“Ustedes los blancos viven pendientes de sus cosas”, le dice el chamán Karamakate al etnólogo alemán Theo, que intenta subir una cuesta cargado de kilos de bultos, cuadernos de notas y enciclopedias, aunque la malaria lo haya convertido en piel y hueso. “No se aprende de las cosas, se aprende de los sueños”, remata Karamakate, que cada tanto devuelve algo de energía al investigador blanco, soplando en sus fosas nasales una sustancia que parecería tener el poder de un trueno. Nominada al Oscar al Mejor Film en Lengua No Inglesa y ganadora del Astor a la Mejor Película en la última edición del Festival de Mar del Plata, El abrazo de la serpiente, coproducción dirigida por el colombiano Ciro Guerra, narra en tiempos paralelos dos periplos en balsa a través del Amazonas –ambos en busca de una planta de poderes medicinales o alucinógenos–, a partir de sendos diarios de viaje escritos por el etnólogo alemán Theodor Koch-Grünberg (1872-1924) y Richard Evans Schultes (1915-2001).
Como en un film de Terrence Malick, El abrazo de la serpiente narra la caída de una cultura primitiva (y con ella, parte de su hábitat) a manos del hombre blanco. En verdad, ése no es tanto el tema como el fondo sobre el que se recorta la historia de la película dirigida y coescrita por Ciro Guerra, cuyos films previos (La sombra del caminante, 2004, y Los viajes del viento, 2009) ya habían hecho el recorrido de festivales. En las primeras décadas del siglo XX, en el corazón de la selva amazónica, Manduca, indio ataviado con ropas occidentales, llega en balsa hasta los dominios de Karamakate, joven chamán, que luce apenas el clásico taparrabos y un juego de collares. Manduca trae consigo a Theo, hombre blanco de aspecto quijotesco, que viene gravemente enfermo. Sólo la yakruna, planta que los indios consideran mágica y sagrada, puede salvar al blanco. La yakruna crece, o crecía, a kilómetros de allí, donde alguna vez vivieron los miembros de la tribu de Karamatake, quien está convencido de que fueron exterminados. Theo asegura haber visto a algunos, y eso decide al desconfiado chamán a emprender el viaje en la frágil balsa.

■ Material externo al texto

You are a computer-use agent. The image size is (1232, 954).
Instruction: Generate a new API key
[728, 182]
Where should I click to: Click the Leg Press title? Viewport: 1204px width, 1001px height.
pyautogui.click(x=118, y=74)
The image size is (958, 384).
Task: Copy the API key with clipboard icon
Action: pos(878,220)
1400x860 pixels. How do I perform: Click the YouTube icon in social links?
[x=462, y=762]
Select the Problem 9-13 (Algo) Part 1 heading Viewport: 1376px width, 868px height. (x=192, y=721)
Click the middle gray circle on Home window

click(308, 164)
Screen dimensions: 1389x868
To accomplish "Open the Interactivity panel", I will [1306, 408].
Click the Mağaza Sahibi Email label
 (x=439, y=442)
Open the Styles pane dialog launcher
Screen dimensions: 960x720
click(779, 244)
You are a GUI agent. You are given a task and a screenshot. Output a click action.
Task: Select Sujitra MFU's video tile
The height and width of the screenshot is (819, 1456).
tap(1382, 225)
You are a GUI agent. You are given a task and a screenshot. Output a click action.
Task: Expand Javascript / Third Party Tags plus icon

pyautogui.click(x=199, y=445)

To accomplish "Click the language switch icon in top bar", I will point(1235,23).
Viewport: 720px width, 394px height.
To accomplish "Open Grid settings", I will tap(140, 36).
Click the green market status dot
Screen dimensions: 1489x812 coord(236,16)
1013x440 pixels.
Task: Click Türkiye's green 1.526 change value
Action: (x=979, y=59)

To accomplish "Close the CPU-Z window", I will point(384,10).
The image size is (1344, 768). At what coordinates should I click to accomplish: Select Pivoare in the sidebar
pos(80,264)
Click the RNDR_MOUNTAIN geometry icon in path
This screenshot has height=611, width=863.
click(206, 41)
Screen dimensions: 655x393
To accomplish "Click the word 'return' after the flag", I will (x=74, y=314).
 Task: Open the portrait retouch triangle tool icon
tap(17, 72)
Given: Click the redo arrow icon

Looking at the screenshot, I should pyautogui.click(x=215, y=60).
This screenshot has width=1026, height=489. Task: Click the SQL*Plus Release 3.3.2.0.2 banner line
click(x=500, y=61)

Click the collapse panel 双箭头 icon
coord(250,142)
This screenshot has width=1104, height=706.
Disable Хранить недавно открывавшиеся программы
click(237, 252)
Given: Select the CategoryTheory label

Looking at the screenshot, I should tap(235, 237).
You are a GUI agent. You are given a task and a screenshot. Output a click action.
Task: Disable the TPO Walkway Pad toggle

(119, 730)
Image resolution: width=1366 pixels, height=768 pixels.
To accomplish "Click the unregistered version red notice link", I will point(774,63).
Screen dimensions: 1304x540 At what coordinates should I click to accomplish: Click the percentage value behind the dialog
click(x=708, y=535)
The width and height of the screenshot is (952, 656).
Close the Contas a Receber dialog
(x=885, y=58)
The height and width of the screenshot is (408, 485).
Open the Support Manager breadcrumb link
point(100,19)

Cuarenta años más tarde, Evan, botánico estadounidense, viene siguiendo los pasos de Theo, una vez más en busca de la yakruna. Karamatake tiene ahora más de 60 y sigue solo. A diferencia de su antecesor, el yanqui parece traer una segunda intención: ofrece al astuto chamán una presunta fortuna consistente en dos dólares, se muestra interesado en un árbol de caucho, recoge alguna muestra vegetal que guarda con disimulo. “Yo no voy a ayudarlo a hacer la guerra”, avisa Karamatake. Del investigador alemán, que dibuja concienzudamente las especies animales y vegetales con las que se cruza, al biólogo estadounidense de tiempos de Vietnam, hay el abismo que separa la ciencia “en sí” de aquélla puesta al servicio de la política, heredera de aquellos caucheros que cuarenta años atrás saqueaban, torturaban, mutilaban y asesinaban. Del clásico film de aventuras, El abrazo de la serpiente guarda lo exótico y episódico: un monje capuchino español que disciplina a los niños de la zona a latigazo limpio, un autodenominado mesías brasileño que tiene a su grey tan aterrorizada como el coronel Kurtz a los suyos.
El resto proyecta, de forma directa o indirecta, reflejos políticos. Karamatake se considera un chullachaqui, un doble vaciado de sí mismo, como consecuencia de la conquista y exterminio a los que los suyos fueron sometidos. Lo que para el nativo es muerte de su civilización, para el forastero blanco es perdición, enfermedad, locura: hay aquí una línea que lleva de Herzog (Aguirre, Fitzcarraldo) a Dead Man, de Jim Jarmusch, pasando por Apocalypse Now. Lamentablemente y con excepción de un único sueño final tras la ingestión de la yakruna (sueño que pone al fin en imprevista línea con 2001, Odisea del espacio), todo aquello es más visto que vivido: faltó la adopción de una primera persona que permitiera al espectador ponerse en la quebradiza piel de Theo. ¿Por qué no en la de Evan? Porque ese segundo relato podría haberse eliminado y la película hubiera ganado más de lo que perdiera. La fotografía en blanco y negro a cargo de David Gallego confirma que a la hora de la expresividad visual, de los matices y las escalas, de la creación de formas a través de la luz y la sombra, un siglo más tarde ese sistema lumínico sigue ostentando toda su gloria.